### Record list
———
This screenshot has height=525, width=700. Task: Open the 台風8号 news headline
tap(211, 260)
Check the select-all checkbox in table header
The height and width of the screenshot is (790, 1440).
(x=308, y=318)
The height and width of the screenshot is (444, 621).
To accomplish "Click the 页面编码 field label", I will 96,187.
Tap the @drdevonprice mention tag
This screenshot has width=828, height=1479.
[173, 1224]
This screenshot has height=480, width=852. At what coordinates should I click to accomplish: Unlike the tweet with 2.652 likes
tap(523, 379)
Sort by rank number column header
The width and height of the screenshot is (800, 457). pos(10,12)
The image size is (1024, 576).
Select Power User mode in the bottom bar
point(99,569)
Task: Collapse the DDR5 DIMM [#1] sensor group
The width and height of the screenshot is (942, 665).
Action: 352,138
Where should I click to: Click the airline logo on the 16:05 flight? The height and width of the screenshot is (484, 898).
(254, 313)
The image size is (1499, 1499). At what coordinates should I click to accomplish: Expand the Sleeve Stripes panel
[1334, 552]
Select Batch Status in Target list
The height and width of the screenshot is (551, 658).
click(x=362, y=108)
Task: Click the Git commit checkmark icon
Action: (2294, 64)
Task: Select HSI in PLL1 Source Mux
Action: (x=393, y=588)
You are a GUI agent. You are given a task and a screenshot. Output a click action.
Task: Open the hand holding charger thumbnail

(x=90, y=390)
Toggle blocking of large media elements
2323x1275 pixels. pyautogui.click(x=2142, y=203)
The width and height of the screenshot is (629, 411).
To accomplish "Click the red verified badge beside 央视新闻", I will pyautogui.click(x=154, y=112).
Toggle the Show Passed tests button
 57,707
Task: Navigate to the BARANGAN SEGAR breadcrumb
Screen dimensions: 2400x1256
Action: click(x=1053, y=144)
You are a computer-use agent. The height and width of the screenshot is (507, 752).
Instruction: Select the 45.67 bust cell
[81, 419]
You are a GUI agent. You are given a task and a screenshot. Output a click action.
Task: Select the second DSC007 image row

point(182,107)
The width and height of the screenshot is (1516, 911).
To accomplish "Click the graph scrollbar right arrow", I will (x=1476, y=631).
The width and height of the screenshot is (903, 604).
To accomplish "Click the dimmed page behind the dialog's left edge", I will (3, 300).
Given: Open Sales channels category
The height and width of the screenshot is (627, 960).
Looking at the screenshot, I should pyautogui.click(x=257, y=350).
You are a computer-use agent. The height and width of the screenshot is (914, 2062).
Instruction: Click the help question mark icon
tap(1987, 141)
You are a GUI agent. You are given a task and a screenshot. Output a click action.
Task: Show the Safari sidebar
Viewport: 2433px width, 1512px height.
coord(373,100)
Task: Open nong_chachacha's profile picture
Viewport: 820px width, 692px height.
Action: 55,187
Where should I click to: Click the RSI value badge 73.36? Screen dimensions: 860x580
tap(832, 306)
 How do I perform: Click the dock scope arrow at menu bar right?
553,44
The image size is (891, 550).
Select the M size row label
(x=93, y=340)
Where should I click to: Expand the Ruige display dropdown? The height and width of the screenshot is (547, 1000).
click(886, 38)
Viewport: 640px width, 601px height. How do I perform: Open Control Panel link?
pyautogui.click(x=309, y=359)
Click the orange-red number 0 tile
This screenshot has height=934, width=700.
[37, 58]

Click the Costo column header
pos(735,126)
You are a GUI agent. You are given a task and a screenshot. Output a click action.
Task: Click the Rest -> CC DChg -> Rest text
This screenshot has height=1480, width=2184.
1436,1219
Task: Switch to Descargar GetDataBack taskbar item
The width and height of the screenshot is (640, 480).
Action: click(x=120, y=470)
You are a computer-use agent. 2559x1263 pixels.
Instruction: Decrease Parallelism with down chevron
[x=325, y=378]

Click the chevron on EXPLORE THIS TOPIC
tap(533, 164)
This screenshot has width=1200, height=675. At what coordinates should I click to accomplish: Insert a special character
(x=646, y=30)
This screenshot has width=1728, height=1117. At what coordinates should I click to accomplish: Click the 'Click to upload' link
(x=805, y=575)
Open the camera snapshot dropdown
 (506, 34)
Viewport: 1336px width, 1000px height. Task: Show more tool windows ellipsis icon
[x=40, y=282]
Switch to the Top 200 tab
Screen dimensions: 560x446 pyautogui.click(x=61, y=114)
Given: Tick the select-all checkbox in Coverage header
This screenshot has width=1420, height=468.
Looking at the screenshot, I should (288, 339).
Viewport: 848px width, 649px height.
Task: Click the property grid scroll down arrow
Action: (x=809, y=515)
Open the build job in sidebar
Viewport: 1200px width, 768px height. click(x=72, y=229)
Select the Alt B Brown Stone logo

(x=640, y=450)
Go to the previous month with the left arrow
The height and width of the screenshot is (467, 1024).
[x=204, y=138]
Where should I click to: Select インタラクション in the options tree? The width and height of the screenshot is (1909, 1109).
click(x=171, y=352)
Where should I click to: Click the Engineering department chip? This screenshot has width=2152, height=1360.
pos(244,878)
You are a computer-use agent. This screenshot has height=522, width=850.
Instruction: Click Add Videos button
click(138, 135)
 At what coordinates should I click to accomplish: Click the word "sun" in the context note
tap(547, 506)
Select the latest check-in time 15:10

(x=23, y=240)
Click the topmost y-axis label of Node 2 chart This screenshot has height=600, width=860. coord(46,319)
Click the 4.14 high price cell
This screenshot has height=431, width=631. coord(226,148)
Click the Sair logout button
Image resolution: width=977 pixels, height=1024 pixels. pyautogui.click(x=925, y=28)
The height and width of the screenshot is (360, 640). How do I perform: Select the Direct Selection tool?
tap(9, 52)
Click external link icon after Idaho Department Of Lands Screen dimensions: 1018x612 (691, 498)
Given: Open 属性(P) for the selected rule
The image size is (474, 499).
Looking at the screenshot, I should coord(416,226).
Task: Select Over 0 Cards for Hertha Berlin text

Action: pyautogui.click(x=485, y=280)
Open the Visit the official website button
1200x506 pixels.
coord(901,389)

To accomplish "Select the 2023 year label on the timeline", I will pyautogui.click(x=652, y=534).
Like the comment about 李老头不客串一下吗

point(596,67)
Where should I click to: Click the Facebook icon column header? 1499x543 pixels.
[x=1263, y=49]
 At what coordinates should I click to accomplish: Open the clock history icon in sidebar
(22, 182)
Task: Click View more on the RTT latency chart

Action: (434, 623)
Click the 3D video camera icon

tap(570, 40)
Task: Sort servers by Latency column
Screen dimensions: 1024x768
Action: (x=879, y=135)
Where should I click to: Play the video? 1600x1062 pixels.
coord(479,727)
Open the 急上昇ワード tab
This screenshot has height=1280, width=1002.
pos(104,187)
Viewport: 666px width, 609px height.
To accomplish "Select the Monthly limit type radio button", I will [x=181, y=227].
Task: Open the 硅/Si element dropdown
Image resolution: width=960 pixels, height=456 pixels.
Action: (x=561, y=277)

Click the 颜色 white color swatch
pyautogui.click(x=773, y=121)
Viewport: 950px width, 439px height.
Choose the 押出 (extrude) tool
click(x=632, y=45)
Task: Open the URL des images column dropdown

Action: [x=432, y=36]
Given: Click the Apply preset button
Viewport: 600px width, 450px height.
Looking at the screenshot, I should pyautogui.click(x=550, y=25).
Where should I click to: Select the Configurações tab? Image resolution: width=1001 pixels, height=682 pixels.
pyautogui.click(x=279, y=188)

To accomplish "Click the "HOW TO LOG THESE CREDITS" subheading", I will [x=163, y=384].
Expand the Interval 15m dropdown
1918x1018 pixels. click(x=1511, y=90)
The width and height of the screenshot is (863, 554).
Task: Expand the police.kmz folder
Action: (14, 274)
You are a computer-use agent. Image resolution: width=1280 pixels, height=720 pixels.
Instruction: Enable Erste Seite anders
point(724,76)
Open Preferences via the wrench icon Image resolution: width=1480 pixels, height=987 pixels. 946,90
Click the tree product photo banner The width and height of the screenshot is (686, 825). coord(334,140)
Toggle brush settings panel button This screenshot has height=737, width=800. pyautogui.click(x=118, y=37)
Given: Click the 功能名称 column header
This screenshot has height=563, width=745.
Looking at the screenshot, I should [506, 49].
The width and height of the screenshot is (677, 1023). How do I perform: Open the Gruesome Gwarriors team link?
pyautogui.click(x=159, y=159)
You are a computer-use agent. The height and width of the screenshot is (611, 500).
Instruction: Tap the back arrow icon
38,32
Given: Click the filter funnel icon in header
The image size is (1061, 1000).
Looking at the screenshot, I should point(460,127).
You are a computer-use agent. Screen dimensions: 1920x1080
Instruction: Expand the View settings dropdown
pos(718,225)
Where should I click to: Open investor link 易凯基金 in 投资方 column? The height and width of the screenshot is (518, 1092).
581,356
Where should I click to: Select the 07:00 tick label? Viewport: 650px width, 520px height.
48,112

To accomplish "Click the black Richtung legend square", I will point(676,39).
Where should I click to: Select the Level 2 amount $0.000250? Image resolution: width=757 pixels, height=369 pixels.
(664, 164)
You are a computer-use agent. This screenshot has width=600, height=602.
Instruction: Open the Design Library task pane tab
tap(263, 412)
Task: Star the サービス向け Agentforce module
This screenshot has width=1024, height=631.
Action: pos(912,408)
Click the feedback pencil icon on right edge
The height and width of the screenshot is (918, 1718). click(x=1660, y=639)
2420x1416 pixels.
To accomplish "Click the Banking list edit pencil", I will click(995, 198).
———
### Job
Retype the data from the line with "Open the Visit the official website button" up to and including the line with "Action: (x=879, y=135)", keeping every line as it appears.

### Completed task
Open the Visit the official website button
1200x506 pixels.
coord(901,389)

To accomplish "Select the 2023 year label on the timeline", I will pyautogui.click(x=652, y=534).
Like the comment about 李老头不客串一下吗

point(596,67)
Where should I click to: Click the Facebook icon column header? 1499x543 pixels.
[x=1263, y=49]
 At what coordinates should I click to accomplish: Open the clock history icon in sidebar
(22, 182)
Task: Click View more on the RTT latency chart

Action: (434, 623)
Click the 3D video camera icon

tap(570, 40)
Task: Sort servers by Latency column
Screen dimensions: 1024x768
Action: (x=879, y=135)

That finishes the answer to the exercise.